Publisher's Synopsis
"An illuminating meditation on postmodernist elements in Pygmalion . . . it offers valuable insights into Shaw's ways of thinking about and representing experience."--Jonathan Wisenthal, University of British Columbia
In the first book-length treatment of Bernard Shaw as a postmodern writer, Jean Reynolds offers a fresh interpretation of Pygmalion, one of Shaw's most enduring plays. Challenging widely held assumptions about Shaw, she maintains that he critiqued conventional notions about language and psychology long before such iconoclasts as Jacques Derrida and James Hillman came on the scene.

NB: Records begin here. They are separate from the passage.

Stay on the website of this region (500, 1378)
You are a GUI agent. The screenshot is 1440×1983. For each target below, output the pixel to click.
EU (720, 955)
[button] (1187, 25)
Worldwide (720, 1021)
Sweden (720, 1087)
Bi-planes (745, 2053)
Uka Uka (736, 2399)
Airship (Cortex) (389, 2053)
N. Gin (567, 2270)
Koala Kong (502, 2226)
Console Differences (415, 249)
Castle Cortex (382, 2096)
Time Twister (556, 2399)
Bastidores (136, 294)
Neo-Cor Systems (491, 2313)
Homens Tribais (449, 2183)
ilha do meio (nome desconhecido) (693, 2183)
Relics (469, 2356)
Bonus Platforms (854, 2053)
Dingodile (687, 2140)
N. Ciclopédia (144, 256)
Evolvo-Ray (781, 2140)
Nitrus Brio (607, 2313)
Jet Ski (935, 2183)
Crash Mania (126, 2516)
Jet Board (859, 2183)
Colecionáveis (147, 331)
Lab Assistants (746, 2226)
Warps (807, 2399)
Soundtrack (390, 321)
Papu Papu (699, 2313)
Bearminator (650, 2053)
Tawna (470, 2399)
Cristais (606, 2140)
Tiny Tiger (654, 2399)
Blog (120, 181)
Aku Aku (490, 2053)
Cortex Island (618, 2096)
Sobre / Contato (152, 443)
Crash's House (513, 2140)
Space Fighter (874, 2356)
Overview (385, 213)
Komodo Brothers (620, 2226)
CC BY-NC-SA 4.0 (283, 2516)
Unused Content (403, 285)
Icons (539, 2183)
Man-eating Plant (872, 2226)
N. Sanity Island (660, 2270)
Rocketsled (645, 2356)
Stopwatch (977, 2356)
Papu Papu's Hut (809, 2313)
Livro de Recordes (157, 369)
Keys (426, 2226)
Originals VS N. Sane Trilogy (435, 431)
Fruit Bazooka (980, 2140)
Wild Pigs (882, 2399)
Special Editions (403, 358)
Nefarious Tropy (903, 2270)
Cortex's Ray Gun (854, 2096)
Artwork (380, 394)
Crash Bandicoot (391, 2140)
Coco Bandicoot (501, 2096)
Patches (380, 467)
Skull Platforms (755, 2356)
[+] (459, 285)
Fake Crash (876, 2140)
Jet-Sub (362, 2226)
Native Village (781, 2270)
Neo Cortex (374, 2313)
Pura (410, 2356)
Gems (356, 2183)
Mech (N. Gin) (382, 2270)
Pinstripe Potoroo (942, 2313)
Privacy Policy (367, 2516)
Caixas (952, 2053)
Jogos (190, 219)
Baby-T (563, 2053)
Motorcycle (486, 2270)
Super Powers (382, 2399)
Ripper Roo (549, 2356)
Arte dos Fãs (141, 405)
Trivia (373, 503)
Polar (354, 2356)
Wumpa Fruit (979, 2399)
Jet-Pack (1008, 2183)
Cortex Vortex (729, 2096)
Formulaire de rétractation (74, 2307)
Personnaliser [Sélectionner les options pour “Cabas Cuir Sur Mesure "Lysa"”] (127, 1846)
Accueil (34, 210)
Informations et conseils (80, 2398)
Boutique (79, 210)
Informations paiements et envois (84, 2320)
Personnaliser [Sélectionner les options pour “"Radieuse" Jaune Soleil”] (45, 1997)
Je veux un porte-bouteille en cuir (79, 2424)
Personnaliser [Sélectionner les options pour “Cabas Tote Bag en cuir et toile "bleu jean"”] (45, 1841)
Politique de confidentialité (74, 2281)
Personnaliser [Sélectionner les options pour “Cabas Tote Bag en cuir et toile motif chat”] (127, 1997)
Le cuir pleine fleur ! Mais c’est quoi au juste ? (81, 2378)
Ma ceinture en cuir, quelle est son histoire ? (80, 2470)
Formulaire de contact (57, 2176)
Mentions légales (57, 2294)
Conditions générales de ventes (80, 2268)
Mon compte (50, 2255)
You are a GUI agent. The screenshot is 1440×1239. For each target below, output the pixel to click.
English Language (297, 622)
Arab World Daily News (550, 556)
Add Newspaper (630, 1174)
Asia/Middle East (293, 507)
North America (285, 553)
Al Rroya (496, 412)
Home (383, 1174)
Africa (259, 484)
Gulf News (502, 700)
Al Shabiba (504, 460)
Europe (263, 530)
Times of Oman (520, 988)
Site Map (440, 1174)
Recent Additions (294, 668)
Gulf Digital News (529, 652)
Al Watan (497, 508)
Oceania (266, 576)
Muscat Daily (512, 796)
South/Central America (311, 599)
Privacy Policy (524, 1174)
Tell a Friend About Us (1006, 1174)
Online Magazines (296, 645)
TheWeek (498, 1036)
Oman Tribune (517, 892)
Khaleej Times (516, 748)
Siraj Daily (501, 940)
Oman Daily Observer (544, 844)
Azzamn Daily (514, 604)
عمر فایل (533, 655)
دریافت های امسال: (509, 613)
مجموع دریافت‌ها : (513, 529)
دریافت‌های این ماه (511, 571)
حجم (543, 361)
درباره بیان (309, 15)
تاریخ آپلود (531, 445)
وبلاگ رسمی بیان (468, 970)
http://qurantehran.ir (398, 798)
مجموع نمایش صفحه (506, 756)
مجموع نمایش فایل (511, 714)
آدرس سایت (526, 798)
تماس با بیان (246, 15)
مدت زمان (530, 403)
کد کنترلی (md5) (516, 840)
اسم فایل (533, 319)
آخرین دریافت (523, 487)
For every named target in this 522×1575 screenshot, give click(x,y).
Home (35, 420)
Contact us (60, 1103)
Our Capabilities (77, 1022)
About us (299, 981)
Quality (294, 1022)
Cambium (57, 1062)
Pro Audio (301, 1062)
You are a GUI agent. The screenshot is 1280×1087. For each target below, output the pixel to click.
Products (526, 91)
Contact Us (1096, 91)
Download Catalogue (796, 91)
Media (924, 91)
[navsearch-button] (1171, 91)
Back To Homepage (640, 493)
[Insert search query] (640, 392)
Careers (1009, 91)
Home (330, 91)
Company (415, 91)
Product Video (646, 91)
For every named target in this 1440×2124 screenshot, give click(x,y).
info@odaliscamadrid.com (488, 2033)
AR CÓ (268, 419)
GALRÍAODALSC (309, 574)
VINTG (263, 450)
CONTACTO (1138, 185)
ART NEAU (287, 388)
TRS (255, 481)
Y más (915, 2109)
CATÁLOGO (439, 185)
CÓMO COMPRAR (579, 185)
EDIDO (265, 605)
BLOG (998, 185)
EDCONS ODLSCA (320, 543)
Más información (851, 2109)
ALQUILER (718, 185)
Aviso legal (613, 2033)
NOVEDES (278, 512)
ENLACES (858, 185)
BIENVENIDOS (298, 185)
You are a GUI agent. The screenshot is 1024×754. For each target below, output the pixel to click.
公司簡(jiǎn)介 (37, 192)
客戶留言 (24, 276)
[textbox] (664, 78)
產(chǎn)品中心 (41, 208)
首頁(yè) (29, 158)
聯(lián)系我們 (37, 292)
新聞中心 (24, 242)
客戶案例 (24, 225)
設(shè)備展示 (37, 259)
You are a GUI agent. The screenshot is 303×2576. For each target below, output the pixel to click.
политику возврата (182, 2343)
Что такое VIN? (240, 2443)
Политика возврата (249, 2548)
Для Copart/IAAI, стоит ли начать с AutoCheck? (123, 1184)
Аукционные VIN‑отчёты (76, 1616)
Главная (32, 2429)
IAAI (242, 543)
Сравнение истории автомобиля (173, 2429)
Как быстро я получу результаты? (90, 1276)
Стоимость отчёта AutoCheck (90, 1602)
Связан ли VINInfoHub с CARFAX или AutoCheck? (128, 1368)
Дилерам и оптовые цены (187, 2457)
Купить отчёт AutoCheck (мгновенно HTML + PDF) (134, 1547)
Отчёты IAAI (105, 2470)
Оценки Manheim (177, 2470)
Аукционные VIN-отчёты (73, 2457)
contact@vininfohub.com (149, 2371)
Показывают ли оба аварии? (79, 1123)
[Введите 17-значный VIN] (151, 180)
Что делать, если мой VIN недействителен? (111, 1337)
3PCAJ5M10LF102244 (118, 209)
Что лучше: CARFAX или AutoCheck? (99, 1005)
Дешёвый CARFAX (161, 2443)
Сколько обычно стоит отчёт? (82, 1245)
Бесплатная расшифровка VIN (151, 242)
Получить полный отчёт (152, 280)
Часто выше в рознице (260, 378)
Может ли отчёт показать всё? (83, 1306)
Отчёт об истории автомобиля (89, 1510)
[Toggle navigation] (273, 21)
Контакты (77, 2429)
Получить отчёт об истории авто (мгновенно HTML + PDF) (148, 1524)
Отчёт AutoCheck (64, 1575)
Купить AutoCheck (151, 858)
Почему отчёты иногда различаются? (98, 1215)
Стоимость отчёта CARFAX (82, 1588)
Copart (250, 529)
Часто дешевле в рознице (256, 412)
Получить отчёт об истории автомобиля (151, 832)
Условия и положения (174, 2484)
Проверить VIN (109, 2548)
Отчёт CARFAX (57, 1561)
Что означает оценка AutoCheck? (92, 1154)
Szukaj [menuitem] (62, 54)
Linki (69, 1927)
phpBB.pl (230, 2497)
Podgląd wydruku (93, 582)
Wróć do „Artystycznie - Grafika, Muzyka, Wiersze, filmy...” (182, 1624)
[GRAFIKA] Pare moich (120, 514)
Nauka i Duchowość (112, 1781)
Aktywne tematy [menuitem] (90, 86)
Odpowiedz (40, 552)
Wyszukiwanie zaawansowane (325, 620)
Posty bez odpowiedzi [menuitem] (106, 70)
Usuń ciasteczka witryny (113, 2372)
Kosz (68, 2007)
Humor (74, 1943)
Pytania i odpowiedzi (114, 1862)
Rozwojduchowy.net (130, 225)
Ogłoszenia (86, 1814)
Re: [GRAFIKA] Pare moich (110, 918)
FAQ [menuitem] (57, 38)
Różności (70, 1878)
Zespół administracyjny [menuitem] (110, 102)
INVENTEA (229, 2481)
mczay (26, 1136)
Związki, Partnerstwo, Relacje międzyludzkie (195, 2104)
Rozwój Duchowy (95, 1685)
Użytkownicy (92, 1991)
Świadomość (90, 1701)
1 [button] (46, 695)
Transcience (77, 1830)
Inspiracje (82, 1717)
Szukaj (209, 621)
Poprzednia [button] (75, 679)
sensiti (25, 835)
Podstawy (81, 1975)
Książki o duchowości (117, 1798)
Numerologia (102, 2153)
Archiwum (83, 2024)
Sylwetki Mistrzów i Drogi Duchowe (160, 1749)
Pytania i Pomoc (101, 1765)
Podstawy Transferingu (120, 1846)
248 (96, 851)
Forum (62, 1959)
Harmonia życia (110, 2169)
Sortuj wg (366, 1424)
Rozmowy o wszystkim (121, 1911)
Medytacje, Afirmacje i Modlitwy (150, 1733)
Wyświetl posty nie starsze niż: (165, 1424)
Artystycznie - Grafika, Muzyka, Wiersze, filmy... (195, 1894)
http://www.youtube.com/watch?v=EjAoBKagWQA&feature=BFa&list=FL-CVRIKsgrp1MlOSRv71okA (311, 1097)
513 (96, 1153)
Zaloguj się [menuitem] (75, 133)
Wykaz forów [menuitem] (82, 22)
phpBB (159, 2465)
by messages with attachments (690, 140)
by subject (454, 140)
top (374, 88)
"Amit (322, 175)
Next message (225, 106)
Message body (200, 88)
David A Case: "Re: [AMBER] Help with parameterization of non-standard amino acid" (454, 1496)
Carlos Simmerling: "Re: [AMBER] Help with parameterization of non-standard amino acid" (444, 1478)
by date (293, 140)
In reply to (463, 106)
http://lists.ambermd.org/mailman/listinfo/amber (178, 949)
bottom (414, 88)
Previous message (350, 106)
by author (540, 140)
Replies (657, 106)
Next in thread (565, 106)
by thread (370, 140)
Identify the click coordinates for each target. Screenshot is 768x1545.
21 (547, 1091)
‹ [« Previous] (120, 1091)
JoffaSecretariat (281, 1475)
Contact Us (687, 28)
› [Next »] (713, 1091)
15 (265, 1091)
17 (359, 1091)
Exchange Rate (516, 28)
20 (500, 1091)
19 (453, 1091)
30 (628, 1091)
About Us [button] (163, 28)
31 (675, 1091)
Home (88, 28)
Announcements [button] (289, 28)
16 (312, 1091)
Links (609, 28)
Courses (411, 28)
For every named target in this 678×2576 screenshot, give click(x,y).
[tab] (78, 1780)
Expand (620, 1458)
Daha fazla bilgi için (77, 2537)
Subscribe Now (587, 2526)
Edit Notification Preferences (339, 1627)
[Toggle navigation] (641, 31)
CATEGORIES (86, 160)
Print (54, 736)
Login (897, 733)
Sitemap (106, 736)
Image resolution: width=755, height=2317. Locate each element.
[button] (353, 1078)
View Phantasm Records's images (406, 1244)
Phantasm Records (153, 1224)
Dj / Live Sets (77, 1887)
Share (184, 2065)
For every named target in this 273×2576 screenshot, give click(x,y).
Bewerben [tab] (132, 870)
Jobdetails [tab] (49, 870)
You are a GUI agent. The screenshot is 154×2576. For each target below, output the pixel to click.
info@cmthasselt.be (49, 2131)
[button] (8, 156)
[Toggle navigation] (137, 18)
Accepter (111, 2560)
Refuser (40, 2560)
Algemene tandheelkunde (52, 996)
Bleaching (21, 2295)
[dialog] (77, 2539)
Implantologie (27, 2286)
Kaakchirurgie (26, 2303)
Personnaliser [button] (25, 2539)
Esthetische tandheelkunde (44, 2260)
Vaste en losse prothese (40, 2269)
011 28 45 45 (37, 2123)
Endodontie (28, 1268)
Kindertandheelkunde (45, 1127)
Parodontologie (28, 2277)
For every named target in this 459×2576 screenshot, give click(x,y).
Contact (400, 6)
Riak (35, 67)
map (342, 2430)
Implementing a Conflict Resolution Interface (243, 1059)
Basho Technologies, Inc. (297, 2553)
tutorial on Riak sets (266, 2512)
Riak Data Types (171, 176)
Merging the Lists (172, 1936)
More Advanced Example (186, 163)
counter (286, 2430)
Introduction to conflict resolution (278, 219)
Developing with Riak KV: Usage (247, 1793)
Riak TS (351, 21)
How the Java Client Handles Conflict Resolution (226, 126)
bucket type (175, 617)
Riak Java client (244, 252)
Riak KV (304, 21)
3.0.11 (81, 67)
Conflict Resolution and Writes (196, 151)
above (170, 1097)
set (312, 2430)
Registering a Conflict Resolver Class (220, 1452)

Reynolds calls Pygmalion "the Shavian creation myth" and compares Henry Higgins's struggle to transform a bedraggled flower girl into a duchess to Shaw's reinvention of himself as the larger-than-life G.B.S. who entertained and edified an immense readership.
Reynolds argues that long before Derrida, Karl Marx's ideas about language were a powerful influence on Shaw. In Pygmalion, Shaw topples the "binary oppositions," as Derrida calls them, that characterize Western thought: essence versus appearance, speech versus writing, authenticity versus performance. Reynolds exposes a metaphysical debate in the conflicts between Eliza Doolittle and Henry Higgins that repeats itself in Shaw's conflicts with his public, which often misunderstood his penchant for role-playing and rhetorical flamboyance.
Pygmalion's Wordplay reveals an unexpected side of Shaw--his acute insight into linguistic and psychological concepts that dominate postmodern thought--that will be provocative to Shavians and Derrideans alike.
Jean Reynolds is professor of English at Polk Community College in Winter Haven, Florida. She is the author of two textbooks, Succeeding in College and Sentence Power, and has published articles in such journals as SHAW: The Annual of Shaw Studies and the Anglo-Welsh Review.